*** Opening of Recorded information ***

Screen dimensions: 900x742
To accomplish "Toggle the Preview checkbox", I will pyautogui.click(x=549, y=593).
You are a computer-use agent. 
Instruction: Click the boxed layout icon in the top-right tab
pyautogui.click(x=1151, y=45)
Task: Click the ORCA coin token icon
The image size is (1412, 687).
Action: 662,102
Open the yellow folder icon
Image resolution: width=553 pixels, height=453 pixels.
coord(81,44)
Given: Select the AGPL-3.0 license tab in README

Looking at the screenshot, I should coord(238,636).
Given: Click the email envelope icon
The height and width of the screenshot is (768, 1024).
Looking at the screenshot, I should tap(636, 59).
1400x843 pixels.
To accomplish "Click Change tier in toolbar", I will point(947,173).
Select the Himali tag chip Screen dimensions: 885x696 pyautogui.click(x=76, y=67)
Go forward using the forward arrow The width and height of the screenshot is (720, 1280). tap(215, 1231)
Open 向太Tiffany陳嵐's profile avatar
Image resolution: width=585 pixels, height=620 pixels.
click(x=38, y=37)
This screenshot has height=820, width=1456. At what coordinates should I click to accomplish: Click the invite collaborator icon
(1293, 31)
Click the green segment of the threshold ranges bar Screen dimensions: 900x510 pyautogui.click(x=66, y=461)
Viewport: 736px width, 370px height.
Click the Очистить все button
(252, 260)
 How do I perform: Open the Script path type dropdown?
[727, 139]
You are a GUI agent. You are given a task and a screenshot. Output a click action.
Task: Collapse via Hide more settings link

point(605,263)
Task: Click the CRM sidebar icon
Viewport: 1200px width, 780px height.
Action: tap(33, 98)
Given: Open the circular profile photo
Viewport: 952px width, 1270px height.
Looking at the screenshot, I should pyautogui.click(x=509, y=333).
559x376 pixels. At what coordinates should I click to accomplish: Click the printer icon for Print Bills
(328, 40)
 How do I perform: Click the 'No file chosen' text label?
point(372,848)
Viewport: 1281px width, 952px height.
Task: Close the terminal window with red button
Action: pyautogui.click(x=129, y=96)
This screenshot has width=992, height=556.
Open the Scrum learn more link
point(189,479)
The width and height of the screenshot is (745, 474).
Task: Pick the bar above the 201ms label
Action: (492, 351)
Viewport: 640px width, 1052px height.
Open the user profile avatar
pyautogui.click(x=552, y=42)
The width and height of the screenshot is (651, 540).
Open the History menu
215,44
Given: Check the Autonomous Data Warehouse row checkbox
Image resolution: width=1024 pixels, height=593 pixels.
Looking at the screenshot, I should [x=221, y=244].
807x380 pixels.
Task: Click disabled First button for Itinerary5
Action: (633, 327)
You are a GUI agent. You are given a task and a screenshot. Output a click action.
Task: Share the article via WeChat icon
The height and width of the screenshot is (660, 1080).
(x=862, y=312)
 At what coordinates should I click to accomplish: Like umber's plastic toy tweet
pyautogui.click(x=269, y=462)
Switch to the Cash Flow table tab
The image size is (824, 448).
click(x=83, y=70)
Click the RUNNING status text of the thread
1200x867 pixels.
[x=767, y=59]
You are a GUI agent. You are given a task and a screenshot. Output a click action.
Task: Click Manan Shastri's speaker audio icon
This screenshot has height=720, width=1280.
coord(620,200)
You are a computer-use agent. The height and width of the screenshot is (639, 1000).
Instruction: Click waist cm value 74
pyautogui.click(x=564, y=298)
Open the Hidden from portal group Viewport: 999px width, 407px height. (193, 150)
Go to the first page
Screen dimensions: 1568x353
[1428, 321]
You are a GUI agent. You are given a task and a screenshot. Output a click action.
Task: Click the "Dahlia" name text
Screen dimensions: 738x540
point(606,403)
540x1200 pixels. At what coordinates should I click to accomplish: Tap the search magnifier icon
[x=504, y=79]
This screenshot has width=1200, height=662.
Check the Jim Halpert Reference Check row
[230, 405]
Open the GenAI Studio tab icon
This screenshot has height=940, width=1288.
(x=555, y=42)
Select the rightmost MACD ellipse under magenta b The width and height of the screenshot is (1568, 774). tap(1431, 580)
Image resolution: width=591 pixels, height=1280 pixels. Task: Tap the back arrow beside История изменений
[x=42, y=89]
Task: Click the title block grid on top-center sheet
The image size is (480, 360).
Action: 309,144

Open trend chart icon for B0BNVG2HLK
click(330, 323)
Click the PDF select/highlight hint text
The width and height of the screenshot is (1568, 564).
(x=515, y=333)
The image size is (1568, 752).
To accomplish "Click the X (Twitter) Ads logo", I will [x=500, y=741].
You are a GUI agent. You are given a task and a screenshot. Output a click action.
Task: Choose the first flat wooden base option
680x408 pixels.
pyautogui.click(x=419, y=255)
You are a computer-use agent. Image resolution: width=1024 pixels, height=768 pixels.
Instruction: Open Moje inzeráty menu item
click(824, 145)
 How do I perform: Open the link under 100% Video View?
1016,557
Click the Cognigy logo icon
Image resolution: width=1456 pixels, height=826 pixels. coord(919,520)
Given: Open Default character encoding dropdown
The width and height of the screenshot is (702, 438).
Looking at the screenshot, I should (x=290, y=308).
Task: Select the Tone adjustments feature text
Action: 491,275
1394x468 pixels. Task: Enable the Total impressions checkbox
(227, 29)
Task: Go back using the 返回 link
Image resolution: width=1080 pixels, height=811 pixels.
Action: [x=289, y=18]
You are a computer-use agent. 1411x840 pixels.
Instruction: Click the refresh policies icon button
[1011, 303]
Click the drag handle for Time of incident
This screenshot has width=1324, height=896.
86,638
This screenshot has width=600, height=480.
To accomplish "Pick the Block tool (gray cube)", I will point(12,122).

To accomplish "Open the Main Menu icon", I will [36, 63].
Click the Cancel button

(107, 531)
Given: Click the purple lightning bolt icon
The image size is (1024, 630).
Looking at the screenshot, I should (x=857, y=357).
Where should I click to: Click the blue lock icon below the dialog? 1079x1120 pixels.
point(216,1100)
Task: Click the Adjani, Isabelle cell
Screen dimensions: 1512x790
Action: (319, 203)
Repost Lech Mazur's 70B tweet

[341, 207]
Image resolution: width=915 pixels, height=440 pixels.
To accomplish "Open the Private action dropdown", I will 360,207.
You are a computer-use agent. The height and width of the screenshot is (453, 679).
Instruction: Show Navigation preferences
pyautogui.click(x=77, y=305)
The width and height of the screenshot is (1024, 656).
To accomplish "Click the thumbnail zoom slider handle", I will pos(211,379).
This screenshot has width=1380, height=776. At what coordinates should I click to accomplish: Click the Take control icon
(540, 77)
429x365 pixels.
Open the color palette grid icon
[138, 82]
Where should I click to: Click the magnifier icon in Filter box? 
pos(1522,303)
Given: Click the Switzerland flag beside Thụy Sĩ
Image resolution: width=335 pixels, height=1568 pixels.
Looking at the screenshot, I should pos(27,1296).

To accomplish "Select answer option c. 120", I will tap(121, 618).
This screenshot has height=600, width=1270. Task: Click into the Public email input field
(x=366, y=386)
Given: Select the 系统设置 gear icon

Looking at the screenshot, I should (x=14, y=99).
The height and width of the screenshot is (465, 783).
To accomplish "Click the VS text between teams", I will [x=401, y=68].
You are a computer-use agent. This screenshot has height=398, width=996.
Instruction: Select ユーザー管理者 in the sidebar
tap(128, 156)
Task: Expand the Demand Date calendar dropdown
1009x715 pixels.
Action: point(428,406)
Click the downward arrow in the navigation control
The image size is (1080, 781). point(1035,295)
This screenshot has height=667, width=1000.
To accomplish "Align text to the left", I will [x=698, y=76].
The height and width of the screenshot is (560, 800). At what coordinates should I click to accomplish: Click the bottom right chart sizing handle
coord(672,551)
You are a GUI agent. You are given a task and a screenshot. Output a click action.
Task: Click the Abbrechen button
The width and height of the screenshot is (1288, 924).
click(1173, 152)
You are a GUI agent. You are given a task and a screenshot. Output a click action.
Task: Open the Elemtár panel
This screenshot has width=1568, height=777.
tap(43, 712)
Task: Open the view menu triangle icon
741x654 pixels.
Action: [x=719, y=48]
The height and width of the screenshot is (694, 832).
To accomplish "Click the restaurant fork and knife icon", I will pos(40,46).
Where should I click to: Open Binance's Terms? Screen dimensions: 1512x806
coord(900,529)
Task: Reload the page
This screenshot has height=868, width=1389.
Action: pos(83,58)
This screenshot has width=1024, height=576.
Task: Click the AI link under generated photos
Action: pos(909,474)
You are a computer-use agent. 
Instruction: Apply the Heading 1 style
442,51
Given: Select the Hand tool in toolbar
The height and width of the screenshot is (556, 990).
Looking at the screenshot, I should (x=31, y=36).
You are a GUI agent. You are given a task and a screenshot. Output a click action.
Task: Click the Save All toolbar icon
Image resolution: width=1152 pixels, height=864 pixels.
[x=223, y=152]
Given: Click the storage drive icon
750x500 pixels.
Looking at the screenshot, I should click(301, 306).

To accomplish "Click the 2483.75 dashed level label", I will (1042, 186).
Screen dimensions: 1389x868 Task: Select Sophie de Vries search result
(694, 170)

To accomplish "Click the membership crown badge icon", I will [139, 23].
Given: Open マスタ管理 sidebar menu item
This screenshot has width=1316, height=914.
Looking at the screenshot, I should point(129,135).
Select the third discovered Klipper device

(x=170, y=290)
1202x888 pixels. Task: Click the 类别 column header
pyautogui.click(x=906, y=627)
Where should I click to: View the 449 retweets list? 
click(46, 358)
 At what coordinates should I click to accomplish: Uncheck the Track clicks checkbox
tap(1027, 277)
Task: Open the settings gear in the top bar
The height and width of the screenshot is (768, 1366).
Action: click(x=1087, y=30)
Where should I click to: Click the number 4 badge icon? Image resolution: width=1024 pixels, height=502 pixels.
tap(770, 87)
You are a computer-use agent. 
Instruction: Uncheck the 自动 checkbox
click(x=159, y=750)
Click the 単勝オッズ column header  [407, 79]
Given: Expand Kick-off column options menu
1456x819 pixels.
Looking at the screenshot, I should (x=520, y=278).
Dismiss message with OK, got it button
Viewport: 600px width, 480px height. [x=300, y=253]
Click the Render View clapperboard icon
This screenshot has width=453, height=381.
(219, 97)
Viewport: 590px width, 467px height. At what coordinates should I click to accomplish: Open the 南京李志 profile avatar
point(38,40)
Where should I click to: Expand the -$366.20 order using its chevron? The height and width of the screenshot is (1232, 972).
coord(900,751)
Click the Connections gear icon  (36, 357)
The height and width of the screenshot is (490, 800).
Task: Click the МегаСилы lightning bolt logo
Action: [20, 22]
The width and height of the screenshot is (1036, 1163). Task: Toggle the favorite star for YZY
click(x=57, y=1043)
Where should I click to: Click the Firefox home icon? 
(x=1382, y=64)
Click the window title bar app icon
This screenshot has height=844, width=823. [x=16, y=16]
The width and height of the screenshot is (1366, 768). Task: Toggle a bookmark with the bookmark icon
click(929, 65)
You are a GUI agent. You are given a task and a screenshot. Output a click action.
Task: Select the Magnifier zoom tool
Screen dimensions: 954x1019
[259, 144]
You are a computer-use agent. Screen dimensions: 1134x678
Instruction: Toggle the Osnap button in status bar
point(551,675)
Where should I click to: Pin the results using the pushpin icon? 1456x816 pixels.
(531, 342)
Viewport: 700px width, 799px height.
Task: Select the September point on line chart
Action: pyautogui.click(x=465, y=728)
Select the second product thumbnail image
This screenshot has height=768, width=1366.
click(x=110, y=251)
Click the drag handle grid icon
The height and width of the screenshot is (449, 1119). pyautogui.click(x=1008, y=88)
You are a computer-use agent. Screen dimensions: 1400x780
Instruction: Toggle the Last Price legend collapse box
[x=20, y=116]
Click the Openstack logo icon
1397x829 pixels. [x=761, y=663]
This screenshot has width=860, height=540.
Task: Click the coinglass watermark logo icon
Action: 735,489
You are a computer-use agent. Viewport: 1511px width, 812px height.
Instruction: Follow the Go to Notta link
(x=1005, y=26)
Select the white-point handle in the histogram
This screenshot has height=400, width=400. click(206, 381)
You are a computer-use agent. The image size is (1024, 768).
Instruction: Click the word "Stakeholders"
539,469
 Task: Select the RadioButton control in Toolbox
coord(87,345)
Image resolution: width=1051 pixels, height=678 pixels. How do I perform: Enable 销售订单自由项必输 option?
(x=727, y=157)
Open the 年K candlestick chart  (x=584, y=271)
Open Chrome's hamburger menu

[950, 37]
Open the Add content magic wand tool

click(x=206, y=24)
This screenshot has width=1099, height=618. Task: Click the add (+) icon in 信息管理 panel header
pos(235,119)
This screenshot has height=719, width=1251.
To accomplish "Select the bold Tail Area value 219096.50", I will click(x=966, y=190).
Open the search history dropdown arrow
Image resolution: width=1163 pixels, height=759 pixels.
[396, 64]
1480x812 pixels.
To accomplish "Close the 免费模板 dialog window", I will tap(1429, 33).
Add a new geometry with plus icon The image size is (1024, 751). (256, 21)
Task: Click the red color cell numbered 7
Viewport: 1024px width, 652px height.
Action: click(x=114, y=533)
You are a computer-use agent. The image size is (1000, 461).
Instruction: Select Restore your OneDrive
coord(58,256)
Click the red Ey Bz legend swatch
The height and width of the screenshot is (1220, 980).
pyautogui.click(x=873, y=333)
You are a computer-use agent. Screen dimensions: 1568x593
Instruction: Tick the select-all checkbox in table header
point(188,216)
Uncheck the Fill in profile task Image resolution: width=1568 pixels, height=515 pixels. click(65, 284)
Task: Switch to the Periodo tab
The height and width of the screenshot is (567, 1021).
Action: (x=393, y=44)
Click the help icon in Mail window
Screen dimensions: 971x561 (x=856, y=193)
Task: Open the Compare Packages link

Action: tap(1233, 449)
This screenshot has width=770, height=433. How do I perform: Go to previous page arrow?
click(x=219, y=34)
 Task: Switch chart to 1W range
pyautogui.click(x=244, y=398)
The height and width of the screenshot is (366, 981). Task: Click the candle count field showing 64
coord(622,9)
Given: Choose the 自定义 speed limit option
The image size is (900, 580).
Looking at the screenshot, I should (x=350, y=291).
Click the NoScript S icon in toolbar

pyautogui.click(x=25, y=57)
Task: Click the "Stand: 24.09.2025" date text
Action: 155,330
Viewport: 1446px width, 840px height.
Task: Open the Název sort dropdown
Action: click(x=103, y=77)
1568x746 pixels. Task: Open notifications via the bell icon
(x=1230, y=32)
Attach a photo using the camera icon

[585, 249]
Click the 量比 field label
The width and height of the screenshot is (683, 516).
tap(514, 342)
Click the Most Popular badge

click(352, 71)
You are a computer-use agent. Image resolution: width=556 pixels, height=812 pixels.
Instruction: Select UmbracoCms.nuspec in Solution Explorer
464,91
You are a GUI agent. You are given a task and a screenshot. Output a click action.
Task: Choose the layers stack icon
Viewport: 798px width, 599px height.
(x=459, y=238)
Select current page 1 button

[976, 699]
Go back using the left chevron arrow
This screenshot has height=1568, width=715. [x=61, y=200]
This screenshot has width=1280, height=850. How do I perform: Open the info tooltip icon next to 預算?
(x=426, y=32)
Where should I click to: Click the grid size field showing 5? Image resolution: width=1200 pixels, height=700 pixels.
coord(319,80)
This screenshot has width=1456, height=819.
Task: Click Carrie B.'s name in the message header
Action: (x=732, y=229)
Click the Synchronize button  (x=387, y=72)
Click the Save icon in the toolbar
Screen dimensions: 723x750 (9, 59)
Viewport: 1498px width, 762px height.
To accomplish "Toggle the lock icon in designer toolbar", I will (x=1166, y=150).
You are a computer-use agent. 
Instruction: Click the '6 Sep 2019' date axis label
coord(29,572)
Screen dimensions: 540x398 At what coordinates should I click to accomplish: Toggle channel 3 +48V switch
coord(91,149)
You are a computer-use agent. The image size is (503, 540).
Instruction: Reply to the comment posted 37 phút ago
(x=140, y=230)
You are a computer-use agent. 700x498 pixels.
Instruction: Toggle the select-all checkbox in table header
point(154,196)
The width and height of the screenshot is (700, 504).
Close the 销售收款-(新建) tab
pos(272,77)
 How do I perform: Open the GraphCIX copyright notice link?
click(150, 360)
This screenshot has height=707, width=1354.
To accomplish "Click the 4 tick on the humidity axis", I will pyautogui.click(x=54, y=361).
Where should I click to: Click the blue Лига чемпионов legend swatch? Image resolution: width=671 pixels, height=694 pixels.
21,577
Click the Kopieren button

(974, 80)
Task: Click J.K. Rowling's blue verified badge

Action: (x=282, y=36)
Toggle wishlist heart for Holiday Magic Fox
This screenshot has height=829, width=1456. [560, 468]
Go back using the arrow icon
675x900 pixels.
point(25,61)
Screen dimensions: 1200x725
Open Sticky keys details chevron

*** Close of Recorded information ***

Directions for this task: Look back at the entries above. Retype the line with "You are a computer-use agent. The image size is (1000, 461).", the line with "Given: Choose the 自定义 speed limit option", and all lines in between.

Exercise result:
You are a computer-use agent. The image size is (1000, 461).
Instruction: Select Restore your OneDrive
coord(58,256)
Click the red Ey Bz legend swatch
The height and width of the screenshot is (1220, 980).
pyautogui.click(x=873, y=333)
You are a computer-use agent. Screen dimensions: 1568x593
Instruction: Tick the select-all checkbox in table header
point(188,216)
Uncheck the Fill in profile task Image resolution: width=1568 pixels, height=515 pixels. click(65, 284)
Task: Switch to the Periodo tab
The height and width of the screenshot is (567, 1021).
Action: (x=393, y=44)
Click the help icon in Mail window
Screen dimensions: 971x561 (x=856, y=193)
Task: Open the Compare Packages link

Action: tap(1233, 449)
This screenshot has width=770, height=433. How do I perform: Go to previous page arrow?
click(x=219, y=34)
 Task: Switch chart to 1W range
pyautogui.click(x=244, y=398)
The height and width of the screenshot is (366, 981). Task: Click the candle count field showing 64
coord(622,9)
Given: Choose the 自定义 speed limit option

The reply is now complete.